Violating any of these conditions can result in fines, additional restrictions, or seizure of the dog. Penalties for violations involving a potentially dangerous dog are generally lower than those involving a vicious dog, but both carry real financial and legal consequences.

How to Appeal a Designation

You have a constitutional right to due process before a dangerous or vicious label becomes permanent. Every state provides some form of hearing where you can contest the designation. The process typically works like this:

File a formal appeal or request a hearing within the deadline specified in your notification letter. Missing that deadline can waive your right to contest the designation, so read the notice carefully the day it arrives. The hearing body varies — it might be a local animal control board, a city council, a police department panel, or a municipal court.

At the hearing, the standard of proof is usually “preponderance of the evidence,” meaning the agency must show that your dog more likely than not meets the criteria for the designation. Formal rules of evidence often do not apply, which means hearsay can be admitted — but it also means you have broad latitude in what you can present.

The most effective evidence to bring includes veterinary records showing the dog’s health and temperament history, testimony from a certified behaviorist or trainer, statements from neighbors or dog walkers who can speak to the dog’s typical behavior, and any photos or video footage of the incident. If provocation was involved — the victim was trespassing, teasing the dog, or threatening you — that can be a complete defense in many jurisdictions. The same goes if the dog was acting in defense of its owner or performing duties as a working or service animal.

If you lose at the initial hearing, most jurisdictions allow an escalation to the local district court. Hiring an attorney experienced in animal law becomes worth considering at that stage, because a vicious designation can ultimately lead to a euthanasia order.

Effects on Homeowners Insurance

A dangerous dog designation ripples into your insurance situation almost immediately. Homeowners and renters policies typically include some dog bite liability coverage under their general liability limits, but an aggressive-history flag changes the math for underwriters.

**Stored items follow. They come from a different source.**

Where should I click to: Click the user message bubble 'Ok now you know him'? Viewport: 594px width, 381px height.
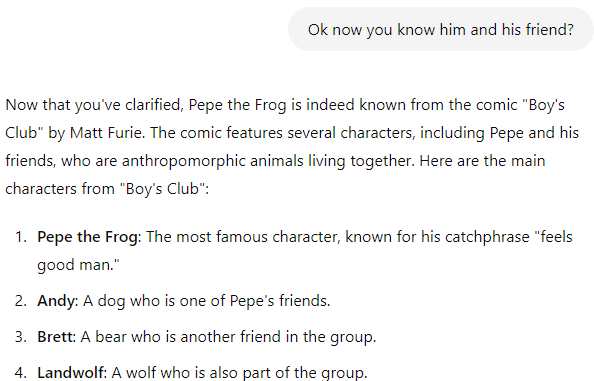pos(441,30)
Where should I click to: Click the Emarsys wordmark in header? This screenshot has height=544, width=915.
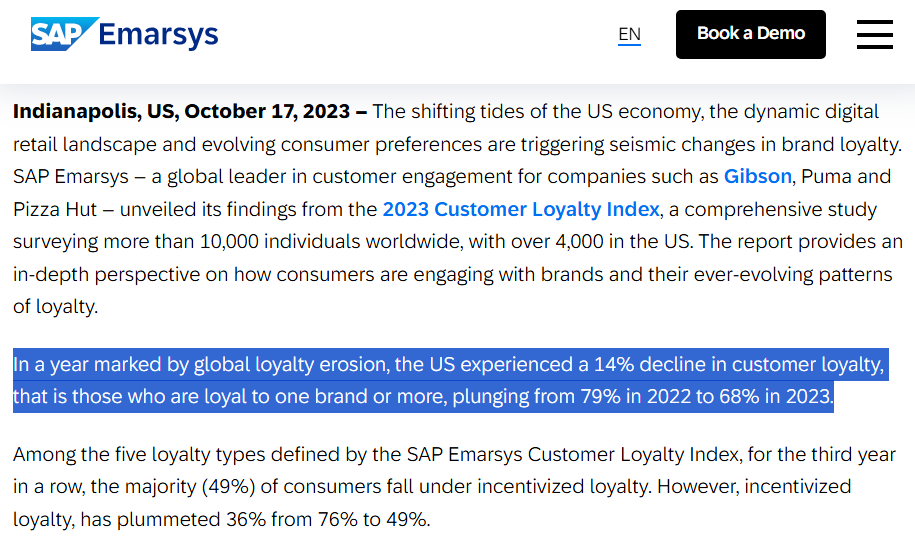coord(158,35)
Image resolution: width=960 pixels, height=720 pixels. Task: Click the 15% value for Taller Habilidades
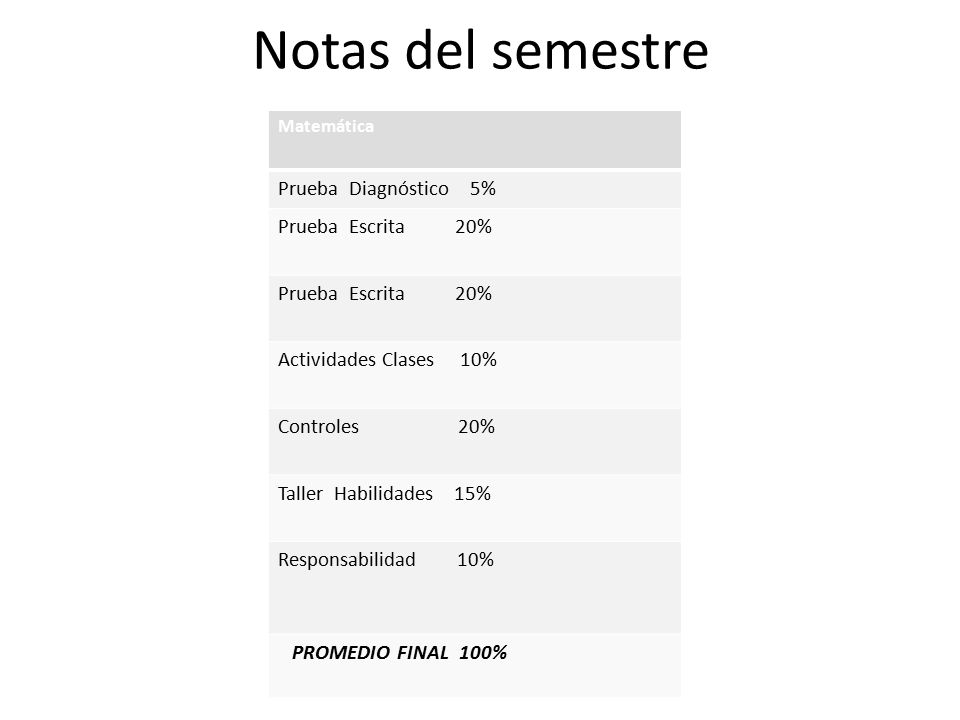[472, 493]
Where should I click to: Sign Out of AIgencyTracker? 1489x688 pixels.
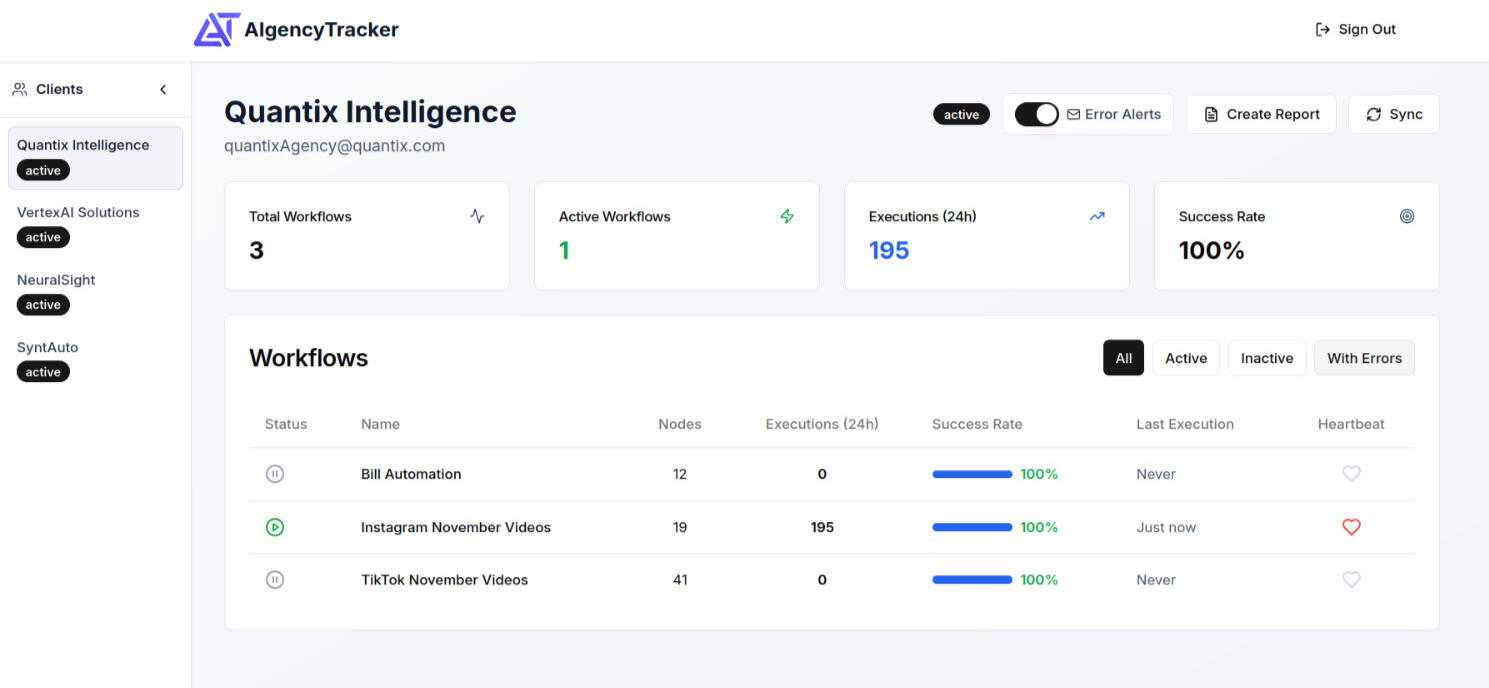[x=1355, y=28]
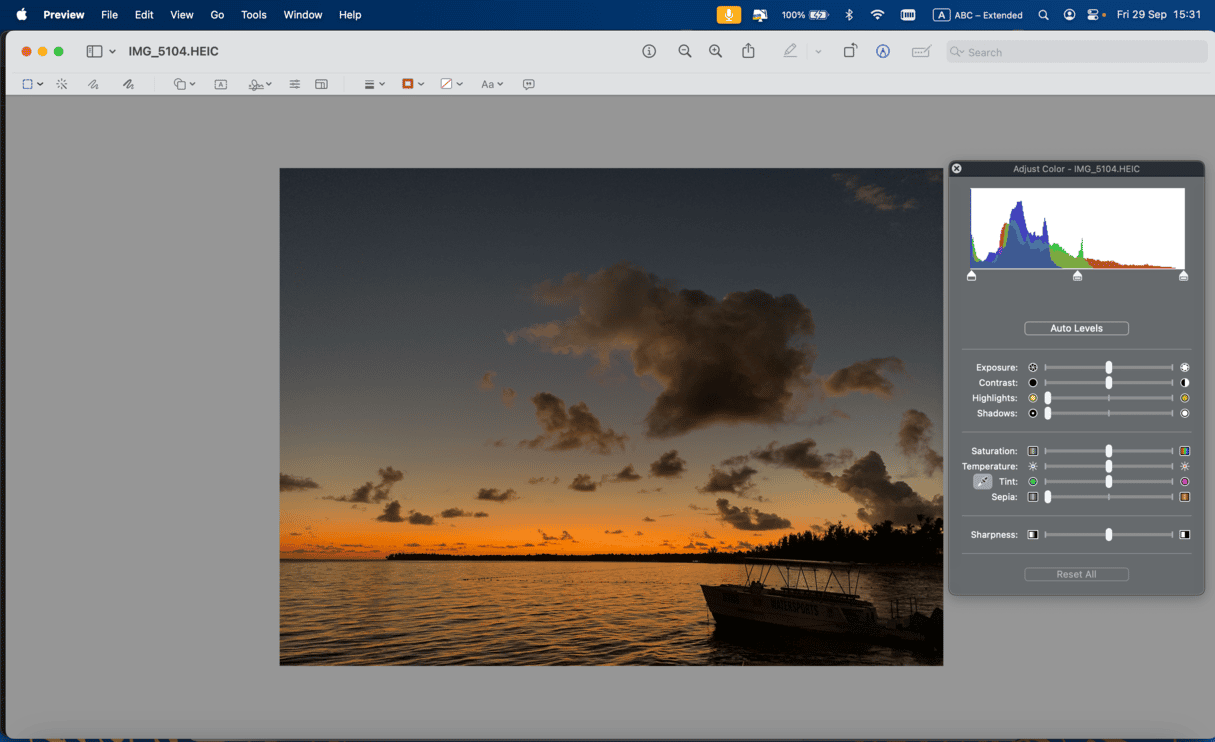Activate the Tint eyedropper tool
This screenshot has height=742, width=1215.
pyautogui.click(x=983, y=482)
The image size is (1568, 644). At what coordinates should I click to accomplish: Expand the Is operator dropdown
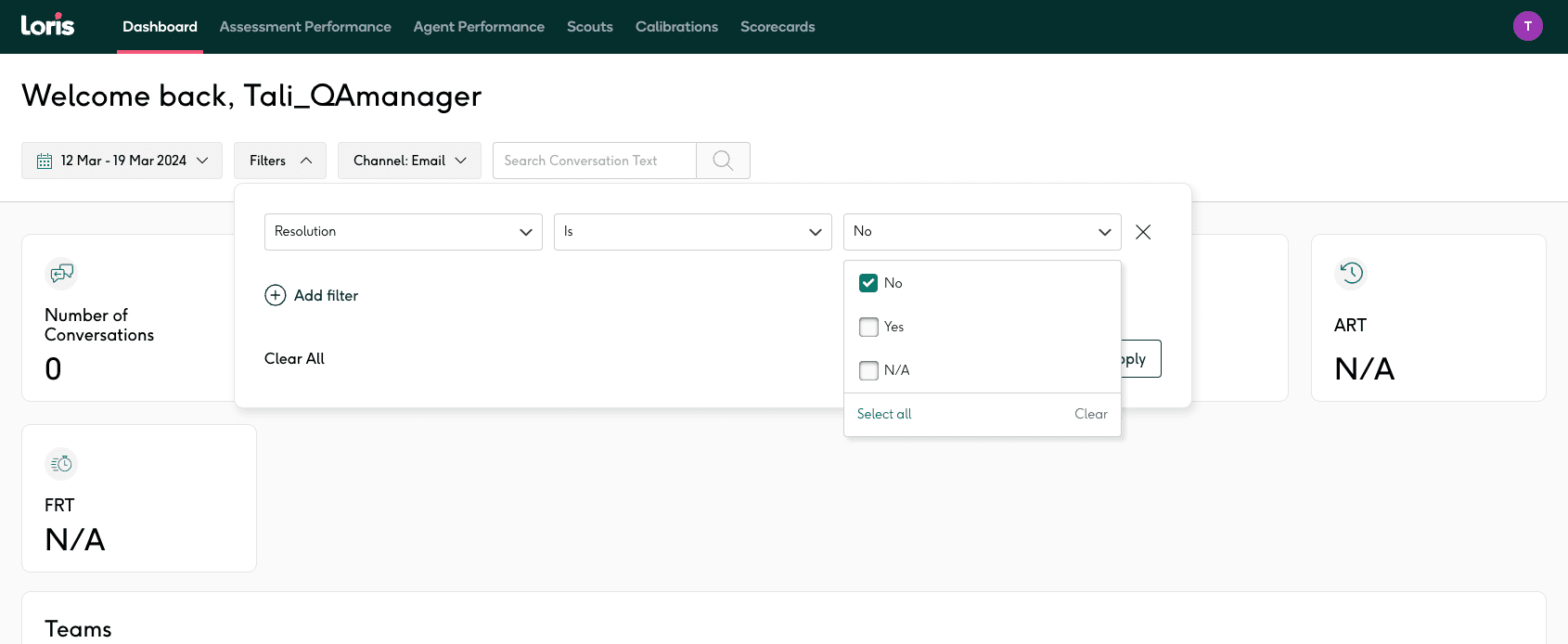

After a bite claim or a formal designation, your insurer may increase your premium, add an exclusion clause that removes your dog from coverage, or non-renew the policy at its next term. Failing to disclose your dog’s designation when applying for or renewing coverage can result in a denied claim down the road — the insurer can argue you concealed a known risk. Some insurers maintain breed restriction lists and will not cover certain breeds at all, regardless of the individual dog’s history.

If your standard insurer drops coverage, specialized animal liability policies exist through surplus-lines carriers that specifically cover dogs with bite histories or breeds other companies refuse. These policies cost more, but they satisfy the liability insurance requirement that most jurisdictions impose after a dangerous designation. An umbrella policy added on top of your homeowners coverage is another option if your current insurer allows it.

Service Animals and Behavioral Assessments

The Americans with Disabilities Act does not exempt service dogs from behavioral standards. A public entity can require removal of a service animal that is out of control if the handler does not take effective action to regain control.5eCFR. 28 CFR 35.136 – Service Animals Separately, the ADA allows exclusion of any individual — including a service dog team — that poses a direct threat to health or safety, based on an individualized assessment considering the nature, severity, and probability of the risk.6eCFR. 28 CFR 35.139 – Direct Threat

What this means in practice: a service dog that growls at, snaps at, or bites people can be asked to leave any public accommodation, and the handler should be given the opportunity to return without the dog. A service dog cannot be excluded based on breed or size alone — the assessment must be case-by-case. But a documented bite history or a formal dangerous designation makes it much harder for the handler to argue the dog does not pose a direct threat. If your service dog has gone through a behavior assessment, the results may follow the animal into public-access disputes.